All referenced systems meet or exceed the 10 ms–1 s latency budget required for near-RT RIC operation. Disaggregated or dynamic RIC placement frameworks (e.g., RIC-O (Almeida et al., 2023)) optimize deployment for cost and performance, dynamically placing latency-sensitive portions at the edge and less-sensitive services on the cloud, maintaining per-loop deadlines even during infrastructure changes.

7. Open Challenges and Future Directions

Outstanding areas for research and development include:

• Multi-modal and multi-timescale integration: Handling heterogeneous, multi-source data in guidance vectors, and merging inference and control across different temporal hierarchies (e.g., non-RT and near-RT) (Bao et al., 25 Apr 2025).
• Safe-RL and constrained operation: Guaranteeing safe learning and actuation in live deployments under reliability and latency requirements, especially for critical services (Bao et al., 25 Apr 2025).
• Scalable and standardized conflict resolution: Extending conflict detection and mitigation to geo-distributed near-RT RICs, developing more expressive utility mappings, and field-validating game-theoretic or auction-based orchestration (Adamczyk et al., 2023, Wadud et al., 2023).
• Composable and explainable security policies: Automating policy tuning, integrating explainable AI for anomaly explanations, and hardening attestation pipelines (Alimohammadi et al., 1 Dec 2025).
• Zero-trust, privacy-preserving control: Generalizing encrypted inference to support deeper neural networks and broader ML model classes while maintaining sub-second latency (Lin et al., 11 Nov 2024).
• Domain-specific LLM finetuning: Developing O-RAN-specific corpora and techniques for LLM adaptation to RAN topologies, policies, and physical constraints (Bao et al., 25 Apr 2025).
• Full-stack digital-twin-based RL: Bridging the gap between simulation-trained policies and live deployments, supporting PHY/MAC/RIC co-simulation and seamless online-to-offline adaptation (Barker et al., 2 Feb 2025, Lacava et al., 2023, Ko et al., 2023).
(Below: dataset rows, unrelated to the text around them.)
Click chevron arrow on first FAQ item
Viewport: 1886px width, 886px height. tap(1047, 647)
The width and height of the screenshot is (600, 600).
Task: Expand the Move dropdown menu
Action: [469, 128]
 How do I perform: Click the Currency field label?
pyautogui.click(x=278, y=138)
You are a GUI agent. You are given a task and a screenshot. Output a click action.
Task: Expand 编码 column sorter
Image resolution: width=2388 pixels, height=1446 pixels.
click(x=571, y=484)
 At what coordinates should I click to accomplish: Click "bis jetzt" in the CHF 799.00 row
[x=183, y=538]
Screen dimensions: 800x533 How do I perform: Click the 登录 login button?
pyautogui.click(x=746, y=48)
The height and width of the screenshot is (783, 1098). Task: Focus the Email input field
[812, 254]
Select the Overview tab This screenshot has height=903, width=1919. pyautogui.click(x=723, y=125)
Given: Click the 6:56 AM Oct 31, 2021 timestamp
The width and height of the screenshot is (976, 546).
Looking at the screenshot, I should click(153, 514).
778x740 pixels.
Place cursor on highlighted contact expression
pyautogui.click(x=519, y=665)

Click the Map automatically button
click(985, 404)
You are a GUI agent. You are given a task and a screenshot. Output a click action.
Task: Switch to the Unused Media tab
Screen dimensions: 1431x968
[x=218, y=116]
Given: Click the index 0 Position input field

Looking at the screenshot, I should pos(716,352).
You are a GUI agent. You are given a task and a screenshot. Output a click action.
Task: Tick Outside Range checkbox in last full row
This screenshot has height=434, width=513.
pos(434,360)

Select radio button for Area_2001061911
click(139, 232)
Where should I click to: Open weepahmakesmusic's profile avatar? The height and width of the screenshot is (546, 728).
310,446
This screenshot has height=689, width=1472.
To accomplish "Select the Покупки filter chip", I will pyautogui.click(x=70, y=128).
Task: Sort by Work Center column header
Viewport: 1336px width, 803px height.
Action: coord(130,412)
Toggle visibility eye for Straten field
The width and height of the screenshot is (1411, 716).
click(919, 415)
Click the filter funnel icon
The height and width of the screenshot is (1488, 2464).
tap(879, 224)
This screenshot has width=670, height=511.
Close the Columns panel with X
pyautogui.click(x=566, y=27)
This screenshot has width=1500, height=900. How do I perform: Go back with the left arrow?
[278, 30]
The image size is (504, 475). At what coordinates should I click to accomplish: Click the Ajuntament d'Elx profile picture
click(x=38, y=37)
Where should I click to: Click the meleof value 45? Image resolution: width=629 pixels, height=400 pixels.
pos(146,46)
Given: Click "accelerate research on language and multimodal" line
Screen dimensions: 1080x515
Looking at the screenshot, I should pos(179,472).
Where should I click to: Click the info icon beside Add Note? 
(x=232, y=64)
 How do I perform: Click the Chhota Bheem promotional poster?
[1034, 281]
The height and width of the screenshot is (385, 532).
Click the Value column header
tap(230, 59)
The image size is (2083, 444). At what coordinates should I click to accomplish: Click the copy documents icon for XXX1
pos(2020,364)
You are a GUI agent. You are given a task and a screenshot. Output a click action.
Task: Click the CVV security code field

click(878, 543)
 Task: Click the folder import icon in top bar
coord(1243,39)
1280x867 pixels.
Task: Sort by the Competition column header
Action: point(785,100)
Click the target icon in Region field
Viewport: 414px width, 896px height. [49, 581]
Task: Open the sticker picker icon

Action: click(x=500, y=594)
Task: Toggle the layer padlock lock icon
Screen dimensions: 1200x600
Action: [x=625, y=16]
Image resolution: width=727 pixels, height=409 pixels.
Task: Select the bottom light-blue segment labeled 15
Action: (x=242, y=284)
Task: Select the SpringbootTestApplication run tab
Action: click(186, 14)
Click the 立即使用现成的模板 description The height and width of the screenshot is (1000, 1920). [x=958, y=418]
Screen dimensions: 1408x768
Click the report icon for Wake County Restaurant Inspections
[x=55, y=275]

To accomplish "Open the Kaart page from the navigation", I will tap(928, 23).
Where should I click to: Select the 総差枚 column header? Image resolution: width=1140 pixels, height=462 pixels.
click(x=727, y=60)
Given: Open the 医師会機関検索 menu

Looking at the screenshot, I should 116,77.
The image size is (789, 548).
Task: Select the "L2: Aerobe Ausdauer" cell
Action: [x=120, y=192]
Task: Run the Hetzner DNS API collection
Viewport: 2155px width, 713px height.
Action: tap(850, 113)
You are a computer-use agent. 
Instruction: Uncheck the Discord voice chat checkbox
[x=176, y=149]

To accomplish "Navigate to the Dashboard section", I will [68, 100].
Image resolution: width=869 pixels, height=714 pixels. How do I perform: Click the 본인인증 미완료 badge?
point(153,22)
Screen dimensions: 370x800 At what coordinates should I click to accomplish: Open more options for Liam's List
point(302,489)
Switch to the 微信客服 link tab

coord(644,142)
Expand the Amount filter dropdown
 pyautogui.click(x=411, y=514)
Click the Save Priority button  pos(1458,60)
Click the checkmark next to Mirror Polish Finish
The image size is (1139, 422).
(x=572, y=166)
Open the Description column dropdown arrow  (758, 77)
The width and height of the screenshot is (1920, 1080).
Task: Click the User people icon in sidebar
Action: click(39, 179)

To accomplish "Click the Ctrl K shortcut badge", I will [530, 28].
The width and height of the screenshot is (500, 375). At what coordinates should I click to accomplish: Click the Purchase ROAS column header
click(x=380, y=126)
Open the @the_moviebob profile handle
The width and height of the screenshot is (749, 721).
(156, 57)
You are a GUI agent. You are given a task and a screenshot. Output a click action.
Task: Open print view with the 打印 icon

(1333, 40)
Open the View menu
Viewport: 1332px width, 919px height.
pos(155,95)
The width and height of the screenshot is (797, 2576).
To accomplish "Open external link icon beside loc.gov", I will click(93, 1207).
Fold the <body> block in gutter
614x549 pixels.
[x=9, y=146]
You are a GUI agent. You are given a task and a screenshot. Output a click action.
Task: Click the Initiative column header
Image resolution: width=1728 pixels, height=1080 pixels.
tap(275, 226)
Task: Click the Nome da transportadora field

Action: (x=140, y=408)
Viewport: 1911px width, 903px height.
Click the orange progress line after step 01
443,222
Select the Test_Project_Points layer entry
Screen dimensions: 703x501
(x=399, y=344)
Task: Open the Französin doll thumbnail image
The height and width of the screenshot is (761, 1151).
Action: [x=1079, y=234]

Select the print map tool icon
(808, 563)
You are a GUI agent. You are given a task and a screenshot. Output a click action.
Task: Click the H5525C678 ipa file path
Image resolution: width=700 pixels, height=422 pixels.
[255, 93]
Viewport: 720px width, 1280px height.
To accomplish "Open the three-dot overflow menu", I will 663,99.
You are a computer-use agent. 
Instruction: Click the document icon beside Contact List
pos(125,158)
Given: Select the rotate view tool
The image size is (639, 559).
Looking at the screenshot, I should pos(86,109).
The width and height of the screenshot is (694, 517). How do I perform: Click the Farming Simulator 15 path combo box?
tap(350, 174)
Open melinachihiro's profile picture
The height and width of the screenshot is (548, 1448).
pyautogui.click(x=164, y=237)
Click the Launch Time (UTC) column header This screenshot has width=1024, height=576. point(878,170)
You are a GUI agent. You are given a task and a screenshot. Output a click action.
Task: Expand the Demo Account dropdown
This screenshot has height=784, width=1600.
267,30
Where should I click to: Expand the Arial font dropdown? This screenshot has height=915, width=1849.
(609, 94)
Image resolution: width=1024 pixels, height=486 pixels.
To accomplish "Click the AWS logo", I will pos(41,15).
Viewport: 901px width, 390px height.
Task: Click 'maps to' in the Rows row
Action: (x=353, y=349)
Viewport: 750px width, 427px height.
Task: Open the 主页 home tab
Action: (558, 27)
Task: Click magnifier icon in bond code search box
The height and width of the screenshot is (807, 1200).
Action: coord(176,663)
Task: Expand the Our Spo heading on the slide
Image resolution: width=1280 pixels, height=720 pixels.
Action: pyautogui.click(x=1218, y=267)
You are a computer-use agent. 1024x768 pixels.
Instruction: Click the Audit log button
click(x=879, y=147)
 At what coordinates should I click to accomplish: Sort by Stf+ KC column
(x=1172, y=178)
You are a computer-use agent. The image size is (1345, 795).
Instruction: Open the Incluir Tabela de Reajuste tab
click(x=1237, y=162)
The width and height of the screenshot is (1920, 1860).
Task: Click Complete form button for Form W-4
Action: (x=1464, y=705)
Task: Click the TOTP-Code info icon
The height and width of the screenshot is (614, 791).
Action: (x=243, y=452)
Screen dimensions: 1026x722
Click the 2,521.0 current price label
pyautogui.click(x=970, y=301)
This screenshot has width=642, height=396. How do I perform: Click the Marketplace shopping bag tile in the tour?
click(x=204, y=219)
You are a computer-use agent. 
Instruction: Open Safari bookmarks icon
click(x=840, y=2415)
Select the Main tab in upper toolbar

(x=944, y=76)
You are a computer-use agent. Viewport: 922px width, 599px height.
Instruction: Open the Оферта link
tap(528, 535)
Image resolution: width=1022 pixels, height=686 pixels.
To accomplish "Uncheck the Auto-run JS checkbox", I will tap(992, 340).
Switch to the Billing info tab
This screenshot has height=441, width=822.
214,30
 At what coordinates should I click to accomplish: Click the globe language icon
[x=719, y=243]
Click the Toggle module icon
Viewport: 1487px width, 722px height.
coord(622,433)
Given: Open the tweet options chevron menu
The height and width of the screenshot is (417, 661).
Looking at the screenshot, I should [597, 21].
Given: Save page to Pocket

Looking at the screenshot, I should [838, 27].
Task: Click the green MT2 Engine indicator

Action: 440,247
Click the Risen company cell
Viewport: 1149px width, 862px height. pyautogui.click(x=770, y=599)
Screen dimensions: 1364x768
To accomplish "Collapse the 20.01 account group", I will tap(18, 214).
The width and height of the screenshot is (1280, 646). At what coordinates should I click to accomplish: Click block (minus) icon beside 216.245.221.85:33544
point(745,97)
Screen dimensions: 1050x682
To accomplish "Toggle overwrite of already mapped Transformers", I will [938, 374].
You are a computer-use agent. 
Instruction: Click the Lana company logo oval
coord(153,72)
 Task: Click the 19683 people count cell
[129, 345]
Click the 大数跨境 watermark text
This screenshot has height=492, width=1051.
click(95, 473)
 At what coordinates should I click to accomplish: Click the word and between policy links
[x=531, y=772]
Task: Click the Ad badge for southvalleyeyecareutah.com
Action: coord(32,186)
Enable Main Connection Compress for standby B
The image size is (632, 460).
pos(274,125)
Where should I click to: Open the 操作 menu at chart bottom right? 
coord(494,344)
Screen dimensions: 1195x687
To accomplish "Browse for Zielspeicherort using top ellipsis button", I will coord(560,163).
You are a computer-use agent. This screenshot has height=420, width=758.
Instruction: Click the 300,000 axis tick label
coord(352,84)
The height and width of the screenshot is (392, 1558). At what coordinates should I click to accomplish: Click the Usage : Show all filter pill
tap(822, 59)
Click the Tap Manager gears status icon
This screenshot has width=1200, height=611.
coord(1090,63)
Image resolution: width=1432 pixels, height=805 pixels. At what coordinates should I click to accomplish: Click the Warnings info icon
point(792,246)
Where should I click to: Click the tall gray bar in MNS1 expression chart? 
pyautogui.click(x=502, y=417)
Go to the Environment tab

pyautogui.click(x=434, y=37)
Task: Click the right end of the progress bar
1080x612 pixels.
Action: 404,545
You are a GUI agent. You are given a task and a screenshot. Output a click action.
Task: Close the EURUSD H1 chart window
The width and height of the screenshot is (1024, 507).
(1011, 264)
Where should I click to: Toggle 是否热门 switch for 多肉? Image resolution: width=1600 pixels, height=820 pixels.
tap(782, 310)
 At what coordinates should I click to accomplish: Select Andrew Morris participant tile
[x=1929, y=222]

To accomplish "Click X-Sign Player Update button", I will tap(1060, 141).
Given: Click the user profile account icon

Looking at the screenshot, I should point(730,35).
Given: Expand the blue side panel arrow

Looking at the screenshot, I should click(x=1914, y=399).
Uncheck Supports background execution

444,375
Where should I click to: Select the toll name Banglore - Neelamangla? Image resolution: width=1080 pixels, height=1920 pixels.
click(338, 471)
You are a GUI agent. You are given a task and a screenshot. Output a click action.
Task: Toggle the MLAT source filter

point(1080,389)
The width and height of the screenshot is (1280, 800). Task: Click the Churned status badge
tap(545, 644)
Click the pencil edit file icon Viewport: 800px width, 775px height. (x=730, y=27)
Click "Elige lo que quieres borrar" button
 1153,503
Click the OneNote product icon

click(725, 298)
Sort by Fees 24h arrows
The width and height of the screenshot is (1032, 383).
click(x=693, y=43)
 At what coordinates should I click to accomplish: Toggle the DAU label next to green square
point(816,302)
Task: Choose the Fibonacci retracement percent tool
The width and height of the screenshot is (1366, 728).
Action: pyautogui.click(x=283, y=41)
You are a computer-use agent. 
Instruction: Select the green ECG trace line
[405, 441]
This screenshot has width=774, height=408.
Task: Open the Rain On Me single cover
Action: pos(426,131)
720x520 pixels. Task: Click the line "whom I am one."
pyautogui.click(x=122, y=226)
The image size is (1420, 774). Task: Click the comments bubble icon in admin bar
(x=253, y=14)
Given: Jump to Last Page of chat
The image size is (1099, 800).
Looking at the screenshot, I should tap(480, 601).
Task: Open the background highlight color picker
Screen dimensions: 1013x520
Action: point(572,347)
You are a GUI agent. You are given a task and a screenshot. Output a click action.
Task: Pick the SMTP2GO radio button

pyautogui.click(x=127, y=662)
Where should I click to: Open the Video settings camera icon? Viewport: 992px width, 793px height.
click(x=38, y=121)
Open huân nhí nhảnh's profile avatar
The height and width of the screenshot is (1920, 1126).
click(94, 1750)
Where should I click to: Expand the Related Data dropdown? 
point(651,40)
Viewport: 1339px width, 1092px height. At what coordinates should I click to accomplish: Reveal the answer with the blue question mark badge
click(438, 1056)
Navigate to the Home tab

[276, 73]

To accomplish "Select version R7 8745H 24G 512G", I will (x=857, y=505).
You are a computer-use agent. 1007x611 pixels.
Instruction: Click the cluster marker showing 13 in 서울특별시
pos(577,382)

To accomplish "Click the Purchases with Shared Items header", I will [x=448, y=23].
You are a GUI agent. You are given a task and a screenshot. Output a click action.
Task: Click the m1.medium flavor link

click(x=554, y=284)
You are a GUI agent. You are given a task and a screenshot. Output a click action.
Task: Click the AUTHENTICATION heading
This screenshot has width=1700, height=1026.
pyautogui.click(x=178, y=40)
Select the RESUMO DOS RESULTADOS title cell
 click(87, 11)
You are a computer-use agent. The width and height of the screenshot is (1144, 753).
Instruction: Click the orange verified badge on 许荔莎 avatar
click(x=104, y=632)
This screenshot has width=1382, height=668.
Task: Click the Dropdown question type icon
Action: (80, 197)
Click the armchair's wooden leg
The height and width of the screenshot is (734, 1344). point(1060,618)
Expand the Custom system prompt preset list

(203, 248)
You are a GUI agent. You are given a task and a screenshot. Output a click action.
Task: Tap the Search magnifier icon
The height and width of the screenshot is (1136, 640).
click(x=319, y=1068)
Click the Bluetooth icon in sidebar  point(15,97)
Overall, the near-RT RIC constitutes the programmable, low-latency execution layer of O-RAN, operationalizing complex AI-driven policies into robust, real-time RAN behavior under open interfaces and multi-vendor, multi-slice network realities. Persistent evolution in orchestration, security, and AI integration is anticipated as O-RAN matures toward 6G readiness.